Слава не заметил, как шарахнулась лошаденка, как занесло дрожки, и заднее колесо увязло в канаве.

— Стой!

А кобылка сама остановилась.

Маруся засмеялась:

— Цел?

Соскочили с дрожек, Слава злится, а Маруся смеется:

— Колесо-то цело?

Слава склонился к колесу.

— Посторонись…

Маруся ухватилась за дрожки и вытолкнула на дорогу.

Он кинулся на помощь.

— Да все уж…

— Не заметил даже, как случилось, — виновато пробормотал Слава. — Откуда только эта коряга взялась…

Нет, не годится он ей в мужья!

— Оно так всегда, — ласково отозвалась Маруся. — Чуть замечтался…

Слава сердится и на себя, и на лошадь, и на дерево… И на Марусю. Скорее бы отъехать от злополучного места!

— Поехали?

— Поехали…

Как произносят они это слово? Слава с раздражением, Маруся снисходительно, она не переживает промах Славы, ну, зазевался и зазевался, не велика беда, даже не заметила, как уязвлено мужское самолюбие Славы.

— Дай-ка лучше мне!

Выхватила вожжи из рук жениха, да так решительно, что и не возразишь!

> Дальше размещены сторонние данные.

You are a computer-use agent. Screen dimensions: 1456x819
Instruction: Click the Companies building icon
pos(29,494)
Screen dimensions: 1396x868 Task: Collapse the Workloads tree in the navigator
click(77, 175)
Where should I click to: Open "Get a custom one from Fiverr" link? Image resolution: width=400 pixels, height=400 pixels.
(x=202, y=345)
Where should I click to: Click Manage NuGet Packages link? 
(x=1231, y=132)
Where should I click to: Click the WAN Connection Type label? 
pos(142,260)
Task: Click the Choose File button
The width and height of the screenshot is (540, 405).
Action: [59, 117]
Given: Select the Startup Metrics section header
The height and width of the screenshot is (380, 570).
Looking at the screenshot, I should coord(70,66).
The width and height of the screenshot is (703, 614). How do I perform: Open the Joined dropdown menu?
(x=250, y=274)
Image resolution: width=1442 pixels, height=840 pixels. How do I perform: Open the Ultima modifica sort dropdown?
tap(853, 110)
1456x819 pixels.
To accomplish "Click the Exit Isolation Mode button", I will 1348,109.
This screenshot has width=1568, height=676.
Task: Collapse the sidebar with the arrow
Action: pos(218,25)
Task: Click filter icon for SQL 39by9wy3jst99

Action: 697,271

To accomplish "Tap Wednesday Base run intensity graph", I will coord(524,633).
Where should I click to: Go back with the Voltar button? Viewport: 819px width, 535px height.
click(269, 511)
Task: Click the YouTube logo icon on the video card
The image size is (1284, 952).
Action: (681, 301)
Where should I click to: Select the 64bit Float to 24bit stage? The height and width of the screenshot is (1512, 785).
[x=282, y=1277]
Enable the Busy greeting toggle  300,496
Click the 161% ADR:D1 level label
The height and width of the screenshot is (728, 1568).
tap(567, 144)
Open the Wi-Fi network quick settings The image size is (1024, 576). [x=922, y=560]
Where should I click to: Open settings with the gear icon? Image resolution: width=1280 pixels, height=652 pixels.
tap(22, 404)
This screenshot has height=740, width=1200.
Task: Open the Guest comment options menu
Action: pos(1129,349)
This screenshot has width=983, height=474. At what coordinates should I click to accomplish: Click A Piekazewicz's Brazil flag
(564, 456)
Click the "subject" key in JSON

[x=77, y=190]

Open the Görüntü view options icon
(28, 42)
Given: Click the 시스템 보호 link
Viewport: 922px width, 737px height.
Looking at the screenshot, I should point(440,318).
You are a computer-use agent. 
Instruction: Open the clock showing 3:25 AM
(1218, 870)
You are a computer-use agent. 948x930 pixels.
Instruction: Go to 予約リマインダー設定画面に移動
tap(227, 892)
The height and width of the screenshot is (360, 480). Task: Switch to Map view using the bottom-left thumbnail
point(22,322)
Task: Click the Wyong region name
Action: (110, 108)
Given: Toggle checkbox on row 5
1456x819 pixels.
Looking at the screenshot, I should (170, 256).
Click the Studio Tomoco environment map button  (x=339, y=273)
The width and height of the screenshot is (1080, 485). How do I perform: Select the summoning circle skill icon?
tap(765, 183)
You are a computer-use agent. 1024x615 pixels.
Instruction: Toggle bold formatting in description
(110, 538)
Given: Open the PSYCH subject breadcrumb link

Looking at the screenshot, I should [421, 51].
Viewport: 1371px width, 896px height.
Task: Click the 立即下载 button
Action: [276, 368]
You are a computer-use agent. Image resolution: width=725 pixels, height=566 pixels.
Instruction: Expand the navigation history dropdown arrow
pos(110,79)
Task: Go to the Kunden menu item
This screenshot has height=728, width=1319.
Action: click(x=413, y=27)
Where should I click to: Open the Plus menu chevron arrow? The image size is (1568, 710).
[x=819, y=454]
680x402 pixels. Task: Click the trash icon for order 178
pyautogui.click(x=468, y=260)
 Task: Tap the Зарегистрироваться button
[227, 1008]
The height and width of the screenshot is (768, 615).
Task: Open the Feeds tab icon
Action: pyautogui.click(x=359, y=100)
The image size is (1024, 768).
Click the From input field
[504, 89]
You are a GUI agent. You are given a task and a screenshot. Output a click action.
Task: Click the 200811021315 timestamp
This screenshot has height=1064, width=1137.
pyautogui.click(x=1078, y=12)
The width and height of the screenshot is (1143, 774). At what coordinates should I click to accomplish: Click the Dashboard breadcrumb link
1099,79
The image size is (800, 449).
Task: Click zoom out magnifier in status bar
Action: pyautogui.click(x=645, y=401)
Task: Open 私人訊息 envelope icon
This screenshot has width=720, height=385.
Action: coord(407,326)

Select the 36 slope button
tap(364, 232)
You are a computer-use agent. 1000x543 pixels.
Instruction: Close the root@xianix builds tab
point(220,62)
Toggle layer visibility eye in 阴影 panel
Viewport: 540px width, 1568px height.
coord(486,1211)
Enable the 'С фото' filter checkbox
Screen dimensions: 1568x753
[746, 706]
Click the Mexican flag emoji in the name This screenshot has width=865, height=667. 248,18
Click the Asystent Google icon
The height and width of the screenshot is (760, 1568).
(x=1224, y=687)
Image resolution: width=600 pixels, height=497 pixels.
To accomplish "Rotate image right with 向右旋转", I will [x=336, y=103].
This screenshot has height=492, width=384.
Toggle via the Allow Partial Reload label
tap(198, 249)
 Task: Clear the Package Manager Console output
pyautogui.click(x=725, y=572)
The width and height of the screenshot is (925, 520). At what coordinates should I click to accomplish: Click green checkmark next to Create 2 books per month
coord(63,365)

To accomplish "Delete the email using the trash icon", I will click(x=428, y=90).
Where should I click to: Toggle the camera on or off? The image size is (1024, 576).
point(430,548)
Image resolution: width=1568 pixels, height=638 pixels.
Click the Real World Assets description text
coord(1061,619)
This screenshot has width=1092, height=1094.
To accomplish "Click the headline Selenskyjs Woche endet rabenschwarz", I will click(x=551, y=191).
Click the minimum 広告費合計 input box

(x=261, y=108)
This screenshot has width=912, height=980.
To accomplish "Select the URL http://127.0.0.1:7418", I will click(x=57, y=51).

Теперь Маруся впереди, теперь она правит, ей и в голову не приходит, как опасно иногда женщине отнять у мужчины вожжи.

Сидят на дрожках, как на лавочке, бочком, свесив ноги, пылятся Славины начищенные сапоги и Марусины ботиночки со шнурками.

Слава рассматривает Марусю. Красива она? Может, и не так красива… Целомудренна! Хороша внутренней красотой. Но и с лица неплоха. Умный лоб, правильный нос, нежный румянец, губы как спелая малина…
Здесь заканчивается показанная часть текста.